== Records for this exercise
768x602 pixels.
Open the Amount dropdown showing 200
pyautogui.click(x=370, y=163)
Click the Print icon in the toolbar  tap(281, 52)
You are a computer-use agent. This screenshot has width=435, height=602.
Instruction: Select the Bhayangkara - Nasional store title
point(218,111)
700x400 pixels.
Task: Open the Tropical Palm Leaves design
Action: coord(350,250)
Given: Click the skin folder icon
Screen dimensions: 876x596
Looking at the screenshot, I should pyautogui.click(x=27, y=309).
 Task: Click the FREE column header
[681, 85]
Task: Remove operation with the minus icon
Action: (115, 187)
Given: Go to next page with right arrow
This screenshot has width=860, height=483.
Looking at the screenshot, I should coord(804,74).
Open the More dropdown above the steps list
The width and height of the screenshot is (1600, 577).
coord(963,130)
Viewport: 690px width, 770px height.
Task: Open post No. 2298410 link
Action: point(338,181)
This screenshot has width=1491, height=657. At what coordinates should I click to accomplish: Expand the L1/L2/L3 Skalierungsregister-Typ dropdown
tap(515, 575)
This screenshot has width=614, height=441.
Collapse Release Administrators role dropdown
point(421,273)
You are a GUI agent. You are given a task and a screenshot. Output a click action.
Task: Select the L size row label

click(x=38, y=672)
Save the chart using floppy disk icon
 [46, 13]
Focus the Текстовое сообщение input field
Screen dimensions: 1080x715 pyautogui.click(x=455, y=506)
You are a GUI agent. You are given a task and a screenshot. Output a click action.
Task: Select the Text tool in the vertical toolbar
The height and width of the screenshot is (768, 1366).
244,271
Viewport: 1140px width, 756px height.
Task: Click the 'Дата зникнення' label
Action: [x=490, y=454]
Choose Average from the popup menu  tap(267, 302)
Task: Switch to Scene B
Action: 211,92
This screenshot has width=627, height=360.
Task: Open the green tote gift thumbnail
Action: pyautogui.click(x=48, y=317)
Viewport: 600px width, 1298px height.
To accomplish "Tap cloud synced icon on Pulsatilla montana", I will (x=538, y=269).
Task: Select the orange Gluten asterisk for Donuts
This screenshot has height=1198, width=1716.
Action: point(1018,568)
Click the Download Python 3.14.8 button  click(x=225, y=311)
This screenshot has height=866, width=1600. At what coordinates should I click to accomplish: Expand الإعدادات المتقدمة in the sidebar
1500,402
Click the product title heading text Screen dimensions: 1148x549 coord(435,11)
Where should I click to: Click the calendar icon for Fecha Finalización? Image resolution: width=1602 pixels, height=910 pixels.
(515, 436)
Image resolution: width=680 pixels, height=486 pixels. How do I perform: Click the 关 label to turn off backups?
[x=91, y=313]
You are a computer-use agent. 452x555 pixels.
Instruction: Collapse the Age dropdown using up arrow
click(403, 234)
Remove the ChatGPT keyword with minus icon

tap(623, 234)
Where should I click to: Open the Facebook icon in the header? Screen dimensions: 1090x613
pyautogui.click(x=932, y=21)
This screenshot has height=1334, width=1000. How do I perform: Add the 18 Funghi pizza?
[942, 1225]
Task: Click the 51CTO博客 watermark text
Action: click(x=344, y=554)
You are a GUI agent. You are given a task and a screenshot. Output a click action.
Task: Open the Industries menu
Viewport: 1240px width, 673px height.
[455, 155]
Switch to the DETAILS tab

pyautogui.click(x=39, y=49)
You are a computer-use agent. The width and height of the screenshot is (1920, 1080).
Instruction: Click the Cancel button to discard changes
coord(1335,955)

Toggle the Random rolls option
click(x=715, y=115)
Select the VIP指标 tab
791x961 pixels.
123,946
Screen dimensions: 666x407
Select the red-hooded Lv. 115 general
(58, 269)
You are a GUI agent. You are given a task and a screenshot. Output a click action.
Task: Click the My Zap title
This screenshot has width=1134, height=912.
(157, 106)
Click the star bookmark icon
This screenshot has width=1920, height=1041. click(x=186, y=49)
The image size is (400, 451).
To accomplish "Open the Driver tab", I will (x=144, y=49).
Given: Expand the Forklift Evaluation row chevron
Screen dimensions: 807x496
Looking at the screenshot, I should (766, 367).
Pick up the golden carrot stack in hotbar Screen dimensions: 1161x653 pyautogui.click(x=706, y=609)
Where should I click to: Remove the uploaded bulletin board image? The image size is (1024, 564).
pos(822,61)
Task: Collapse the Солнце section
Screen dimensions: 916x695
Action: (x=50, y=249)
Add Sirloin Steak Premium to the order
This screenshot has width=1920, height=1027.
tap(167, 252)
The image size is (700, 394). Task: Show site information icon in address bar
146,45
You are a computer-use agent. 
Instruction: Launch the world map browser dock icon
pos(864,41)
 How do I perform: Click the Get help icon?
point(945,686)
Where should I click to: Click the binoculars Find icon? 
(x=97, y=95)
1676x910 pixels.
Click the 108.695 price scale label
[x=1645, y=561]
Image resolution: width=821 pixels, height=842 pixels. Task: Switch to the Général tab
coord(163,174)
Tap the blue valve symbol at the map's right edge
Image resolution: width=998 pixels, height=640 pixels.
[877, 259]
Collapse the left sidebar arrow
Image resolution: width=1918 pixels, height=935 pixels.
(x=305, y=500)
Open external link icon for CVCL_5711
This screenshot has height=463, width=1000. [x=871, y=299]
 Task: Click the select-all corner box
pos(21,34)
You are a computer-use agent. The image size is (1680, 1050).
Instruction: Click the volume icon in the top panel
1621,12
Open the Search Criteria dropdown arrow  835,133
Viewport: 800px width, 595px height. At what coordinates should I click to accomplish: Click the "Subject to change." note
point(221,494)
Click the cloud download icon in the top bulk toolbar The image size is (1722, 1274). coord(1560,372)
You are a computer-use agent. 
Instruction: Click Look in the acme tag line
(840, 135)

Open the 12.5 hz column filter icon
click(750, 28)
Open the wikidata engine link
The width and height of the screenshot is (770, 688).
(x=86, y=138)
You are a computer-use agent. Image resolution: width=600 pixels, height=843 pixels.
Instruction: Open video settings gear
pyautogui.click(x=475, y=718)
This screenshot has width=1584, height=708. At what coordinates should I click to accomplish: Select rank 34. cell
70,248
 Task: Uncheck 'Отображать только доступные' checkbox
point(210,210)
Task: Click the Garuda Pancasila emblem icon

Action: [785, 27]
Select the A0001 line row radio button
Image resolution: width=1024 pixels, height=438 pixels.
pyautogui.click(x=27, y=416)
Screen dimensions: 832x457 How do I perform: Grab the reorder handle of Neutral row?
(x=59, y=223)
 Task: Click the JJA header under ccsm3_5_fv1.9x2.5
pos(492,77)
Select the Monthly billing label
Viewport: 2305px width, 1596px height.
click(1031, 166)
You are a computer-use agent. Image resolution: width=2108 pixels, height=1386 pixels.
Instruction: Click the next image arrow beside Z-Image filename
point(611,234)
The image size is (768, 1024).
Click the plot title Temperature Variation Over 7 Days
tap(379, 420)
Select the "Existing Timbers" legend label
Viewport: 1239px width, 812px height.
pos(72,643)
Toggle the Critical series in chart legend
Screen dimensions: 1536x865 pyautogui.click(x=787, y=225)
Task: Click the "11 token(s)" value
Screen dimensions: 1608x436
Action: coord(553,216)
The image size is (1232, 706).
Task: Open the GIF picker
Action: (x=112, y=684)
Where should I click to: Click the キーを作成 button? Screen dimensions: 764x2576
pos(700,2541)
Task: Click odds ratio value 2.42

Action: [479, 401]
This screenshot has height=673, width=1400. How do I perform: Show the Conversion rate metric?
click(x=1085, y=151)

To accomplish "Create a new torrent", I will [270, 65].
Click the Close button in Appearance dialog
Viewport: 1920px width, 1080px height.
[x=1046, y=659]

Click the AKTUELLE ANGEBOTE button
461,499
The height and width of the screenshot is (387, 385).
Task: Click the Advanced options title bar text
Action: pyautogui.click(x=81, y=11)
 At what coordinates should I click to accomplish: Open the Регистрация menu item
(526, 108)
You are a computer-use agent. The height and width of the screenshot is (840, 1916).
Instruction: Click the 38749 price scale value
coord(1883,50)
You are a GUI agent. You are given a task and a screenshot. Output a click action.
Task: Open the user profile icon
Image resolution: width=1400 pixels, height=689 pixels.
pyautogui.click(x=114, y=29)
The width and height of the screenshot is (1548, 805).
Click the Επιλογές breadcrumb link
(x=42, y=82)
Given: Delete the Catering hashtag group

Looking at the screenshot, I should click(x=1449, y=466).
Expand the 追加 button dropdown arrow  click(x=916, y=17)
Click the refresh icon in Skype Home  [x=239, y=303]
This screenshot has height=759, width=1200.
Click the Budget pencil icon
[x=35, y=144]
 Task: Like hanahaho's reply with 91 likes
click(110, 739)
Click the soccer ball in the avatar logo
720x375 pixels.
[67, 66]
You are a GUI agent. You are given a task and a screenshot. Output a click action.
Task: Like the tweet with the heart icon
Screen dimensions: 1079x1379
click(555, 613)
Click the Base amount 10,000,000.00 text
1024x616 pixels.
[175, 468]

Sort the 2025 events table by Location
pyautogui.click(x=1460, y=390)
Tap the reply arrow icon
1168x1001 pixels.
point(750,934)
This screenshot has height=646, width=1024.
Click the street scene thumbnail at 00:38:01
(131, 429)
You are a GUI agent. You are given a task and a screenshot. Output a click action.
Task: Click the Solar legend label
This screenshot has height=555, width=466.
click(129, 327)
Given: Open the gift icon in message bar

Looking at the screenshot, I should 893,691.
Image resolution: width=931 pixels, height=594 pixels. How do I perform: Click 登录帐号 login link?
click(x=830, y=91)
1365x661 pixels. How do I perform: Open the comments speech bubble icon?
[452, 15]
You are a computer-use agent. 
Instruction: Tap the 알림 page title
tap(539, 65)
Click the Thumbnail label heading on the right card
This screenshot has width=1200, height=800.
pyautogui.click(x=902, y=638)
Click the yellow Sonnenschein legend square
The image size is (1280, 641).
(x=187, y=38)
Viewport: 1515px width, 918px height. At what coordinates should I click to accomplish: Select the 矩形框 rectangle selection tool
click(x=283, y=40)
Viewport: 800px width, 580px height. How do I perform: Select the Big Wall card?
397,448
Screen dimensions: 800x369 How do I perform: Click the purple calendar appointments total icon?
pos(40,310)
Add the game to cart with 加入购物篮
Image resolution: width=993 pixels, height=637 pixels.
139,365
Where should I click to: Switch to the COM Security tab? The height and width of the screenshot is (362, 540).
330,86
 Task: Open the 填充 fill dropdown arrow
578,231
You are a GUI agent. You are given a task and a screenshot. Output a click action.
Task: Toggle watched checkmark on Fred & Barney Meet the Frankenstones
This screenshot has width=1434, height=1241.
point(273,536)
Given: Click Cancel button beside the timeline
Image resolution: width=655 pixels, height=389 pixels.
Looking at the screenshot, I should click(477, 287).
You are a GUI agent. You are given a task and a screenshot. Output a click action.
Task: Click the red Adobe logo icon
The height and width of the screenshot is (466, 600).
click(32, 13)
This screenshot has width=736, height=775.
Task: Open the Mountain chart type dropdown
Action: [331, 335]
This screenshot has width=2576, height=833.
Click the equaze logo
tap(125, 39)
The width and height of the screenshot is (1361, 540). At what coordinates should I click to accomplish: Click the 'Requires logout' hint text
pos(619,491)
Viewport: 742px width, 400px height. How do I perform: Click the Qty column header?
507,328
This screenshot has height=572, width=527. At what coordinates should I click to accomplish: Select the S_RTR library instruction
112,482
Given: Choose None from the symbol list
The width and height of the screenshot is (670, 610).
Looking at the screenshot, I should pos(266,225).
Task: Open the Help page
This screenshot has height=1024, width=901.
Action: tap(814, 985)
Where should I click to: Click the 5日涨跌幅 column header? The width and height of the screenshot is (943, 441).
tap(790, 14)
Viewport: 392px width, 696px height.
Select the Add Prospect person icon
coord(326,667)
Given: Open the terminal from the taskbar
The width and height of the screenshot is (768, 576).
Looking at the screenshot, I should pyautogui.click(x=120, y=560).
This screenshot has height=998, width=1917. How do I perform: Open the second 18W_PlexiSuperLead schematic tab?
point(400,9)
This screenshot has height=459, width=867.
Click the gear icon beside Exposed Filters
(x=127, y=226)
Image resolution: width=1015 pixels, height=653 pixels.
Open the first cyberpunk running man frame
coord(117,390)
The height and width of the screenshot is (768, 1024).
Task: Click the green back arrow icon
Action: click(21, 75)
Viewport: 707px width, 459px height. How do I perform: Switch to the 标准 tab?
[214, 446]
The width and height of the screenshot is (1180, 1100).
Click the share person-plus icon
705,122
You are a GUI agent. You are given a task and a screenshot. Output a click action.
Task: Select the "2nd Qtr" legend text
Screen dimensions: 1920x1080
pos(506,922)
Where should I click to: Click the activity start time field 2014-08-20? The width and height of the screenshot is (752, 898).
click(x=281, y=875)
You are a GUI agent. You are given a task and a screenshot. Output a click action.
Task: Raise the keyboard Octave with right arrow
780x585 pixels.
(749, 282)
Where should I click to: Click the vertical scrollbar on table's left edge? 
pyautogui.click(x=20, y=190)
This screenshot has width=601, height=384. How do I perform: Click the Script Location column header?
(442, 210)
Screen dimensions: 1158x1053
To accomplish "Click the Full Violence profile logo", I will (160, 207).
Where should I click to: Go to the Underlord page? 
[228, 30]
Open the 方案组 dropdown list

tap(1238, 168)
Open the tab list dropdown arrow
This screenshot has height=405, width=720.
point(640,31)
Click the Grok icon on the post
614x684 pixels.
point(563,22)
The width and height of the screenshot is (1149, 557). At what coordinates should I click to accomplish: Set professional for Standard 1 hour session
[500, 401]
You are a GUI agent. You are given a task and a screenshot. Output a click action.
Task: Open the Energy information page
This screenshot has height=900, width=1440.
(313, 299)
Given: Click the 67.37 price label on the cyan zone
====
## Your objective:
Where a line above contains the word "profile", copy that line.

## Response to the task:
Task: Open the user profile icon
To accomplish "Click the Full Violence profile logo", I will (160, 207).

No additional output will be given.